Informality and the Infrastructures of Inclusion: An Introduction
Kate Meagher
Development and Change, 2021, vol. 52, issue 4, 729-755
Abstract:
The worrying welfare and political risks of expanding informal economies have put concerns about economic inclusion at the heart of contemporary development thinking — concerns further intensified in the wake of the COVID‐19 pandemic. Amid a collective ‘will to include’, this Debate adopts an infrastructural lens to decipher the distributive and governance implications of the complex institutional, financial and digital linkages through which informal workers and consumers are being included in the circuits of contemporary market economies. Looking beyond imaginaries of seamless linkages, the articles in this Debate examine the specific processes through which these inclusive connections engage with informal actors, focusing on how they work and for whom.
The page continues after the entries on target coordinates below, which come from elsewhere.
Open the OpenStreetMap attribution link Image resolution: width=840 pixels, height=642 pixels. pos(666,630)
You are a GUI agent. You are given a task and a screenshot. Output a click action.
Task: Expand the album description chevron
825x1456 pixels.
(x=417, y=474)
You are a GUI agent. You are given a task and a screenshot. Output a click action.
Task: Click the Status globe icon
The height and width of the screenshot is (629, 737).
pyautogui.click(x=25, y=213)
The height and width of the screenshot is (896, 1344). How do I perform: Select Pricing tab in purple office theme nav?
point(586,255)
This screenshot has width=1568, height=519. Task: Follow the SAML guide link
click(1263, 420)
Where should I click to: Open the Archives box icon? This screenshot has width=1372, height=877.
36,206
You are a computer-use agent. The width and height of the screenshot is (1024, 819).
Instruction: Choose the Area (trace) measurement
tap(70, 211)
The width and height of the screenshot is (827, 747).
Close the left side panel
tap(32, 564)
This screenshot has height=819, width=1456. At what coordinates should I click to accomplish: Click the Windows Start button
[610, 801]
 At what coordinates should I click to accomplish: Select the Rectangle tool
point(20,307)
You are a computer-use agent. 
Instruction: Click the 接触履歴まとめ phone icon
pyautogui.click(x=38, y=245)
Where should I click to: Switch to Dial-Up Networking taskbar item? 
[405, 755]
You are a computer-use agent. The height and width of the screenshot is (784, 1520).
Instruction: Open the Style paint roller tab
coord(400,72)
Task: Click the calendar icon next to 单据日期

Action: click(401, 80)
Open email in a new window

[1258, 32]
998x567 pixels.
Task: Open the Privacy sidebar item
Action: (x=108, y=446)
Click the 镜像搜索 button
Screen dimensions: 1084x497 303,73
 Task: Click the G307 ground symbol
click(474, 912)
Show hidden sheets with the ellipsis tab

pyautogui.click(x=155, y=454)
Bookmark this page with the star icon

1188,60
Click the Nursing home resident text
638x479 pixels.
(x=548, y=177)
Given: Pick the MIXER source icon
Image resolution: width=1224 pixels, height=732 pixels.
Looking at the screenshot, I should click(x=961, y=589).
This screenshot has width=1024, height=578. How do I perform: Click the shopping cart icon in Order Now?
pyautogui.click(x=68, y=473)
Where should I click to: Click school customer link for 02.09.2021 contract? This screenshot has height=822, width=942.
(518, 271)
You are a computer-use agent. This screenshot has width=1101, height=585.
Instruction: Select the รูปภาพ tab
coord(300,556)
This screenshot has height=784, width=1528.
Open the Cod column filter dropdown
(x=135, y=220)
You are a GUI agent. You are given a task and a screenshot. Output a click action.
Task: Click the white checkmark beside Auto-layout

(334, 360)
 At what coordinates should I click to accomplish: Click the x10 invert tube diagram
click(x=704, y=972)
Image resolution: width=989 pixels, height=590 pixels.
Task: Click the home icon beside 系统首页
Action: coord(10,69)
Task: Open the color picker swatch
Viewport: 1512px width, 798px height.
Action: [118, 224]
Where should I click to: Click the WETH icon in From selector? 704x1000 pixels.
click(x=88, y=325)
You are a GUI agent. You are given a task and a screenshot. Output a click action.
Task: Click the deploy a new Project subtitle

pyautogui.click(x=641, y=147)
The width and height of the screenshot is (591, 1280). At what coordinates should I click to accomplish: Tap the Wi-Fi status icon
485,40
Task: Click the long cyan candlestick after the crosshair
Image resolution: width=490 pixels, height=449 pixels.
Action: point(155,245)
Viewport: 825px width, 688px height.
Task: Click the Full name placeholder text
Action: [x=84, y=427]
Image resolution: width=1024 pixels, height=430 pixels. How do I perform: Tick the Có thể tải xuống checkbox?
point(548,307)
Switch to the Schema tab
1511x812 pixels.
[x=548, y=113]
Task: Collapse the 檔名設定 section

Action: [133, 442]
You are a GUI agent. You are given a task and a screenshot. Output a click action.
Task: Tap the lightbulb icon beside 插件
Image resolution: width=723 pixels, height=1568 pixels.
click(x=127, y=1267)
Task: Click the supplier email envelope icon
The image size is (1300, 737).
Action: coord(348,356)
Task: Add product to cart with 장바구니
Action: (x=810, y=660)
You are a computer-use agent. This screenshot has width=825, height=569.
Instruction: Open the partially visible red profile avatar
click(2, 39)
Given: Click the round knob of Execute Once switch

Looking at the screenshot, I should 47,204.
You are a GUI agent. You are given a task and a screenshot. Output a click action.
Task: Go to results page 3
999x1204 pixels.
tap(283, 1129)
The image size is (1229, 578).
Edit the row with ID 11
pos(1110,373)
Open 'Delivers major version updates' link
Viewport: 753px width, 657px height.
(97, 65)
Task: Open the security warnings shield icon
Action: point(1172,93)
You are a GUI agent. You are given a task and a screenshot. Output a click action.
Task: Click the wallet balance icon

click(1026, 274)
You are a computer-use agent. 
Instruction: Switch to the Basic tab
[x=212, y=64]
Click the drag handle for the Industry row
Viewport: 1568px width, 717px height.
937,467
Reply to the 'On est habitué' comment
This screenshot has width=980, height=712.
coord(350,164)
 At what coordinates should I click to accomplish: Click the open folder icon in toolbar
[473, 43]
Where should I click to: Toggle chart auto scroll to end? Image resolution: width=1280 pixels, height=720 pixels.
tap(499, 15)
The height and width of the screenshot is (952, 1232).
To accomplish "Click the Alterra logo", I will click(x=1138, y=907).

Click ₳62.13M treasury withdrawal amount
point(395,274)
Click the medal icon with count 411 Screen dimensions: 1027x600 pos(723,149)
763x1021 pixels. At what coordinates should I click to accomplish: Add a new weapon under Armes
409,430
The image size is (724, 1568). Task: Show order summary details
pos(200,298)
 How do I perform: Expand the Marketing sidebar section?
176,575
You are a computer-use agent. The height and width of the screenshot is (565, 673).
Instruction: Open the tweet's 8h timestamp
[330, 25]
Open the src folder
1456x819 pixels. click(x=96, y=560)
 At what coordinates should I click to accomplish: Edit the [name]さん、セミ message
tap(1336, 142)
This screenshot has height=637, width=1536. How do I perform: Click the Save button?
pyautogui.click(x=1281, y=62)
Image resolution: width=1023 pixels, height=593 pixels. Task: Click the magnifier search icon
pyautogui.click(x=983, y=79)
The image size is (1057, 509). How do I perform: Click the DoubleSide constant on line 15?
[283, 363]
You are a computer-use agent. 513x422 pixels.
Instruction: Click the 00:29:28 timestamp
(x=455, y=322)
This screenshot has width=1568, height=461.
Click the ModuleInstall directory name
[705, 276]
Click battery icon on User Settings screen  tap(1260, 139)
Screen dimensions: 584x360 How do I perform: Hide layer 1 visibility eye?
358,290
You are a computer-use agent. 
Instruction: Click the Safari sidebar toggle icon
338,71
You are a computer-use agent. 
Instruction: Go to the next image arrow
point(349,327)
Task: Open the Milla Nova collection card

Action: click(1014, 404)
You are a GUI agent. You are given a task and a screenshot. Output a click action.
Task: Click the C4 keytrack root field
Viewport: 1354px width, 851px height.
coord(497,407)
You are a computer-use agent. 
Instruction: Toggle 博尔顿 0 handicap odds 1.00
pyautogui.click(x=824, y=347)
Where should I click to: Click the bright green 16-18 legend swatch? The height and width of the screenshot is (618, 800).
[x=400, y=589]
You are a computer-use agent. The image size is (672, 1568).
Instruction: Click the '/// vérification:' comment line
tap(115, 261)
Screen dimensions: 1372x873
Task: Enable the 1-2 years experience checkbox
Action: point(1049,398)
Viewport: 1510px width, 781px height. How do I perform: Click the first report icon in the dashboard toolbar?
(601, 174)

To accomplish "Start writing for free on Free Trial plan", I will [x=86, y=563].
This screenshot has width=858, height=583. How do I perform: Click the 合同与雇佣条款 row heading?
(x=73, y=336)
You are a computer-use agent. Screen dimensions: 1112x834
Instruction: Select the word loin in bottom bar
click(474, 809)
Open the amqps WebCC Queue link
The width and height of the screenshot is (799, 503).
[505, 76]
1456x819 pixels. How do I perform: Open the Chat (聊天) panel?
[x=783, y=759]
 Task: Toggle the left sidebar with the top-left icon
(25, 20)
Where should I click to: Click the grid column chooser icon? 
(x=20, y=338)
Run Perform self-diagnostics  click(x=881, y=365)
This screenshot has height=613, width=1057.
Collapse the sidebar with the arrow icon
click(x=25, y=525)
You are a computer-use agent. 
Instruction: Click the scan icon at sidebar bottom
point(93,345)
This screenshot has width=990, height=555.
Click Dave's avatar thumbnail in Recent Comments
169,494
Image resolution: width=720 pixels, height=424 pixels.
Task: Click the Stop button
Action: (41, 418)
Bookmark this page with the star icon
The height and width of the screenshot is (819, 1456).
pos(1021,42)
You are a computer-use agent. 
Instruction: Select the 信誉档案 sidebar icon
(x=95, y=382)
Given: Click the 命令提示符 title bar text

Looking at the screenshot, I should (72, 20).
Articles focus on various types of inclusive infrastructures that connect deprived communities to jobs, resources and social citizenship, ranging from social protection systems to employment linkages and services for hard‐to‐reach populations. With a view to cutting through the ideological blurring of inclusive discourses, this Introduction will examine the strategies of legibility and regulatory restructuring effected through inclusive infrastructures. It reveals the hidden politics of inclusive linkages, reflects on the techniques of governance operating through socio‐technical connections, and examines processes of resistance and failed connections reworking inclusive infrastructures from below.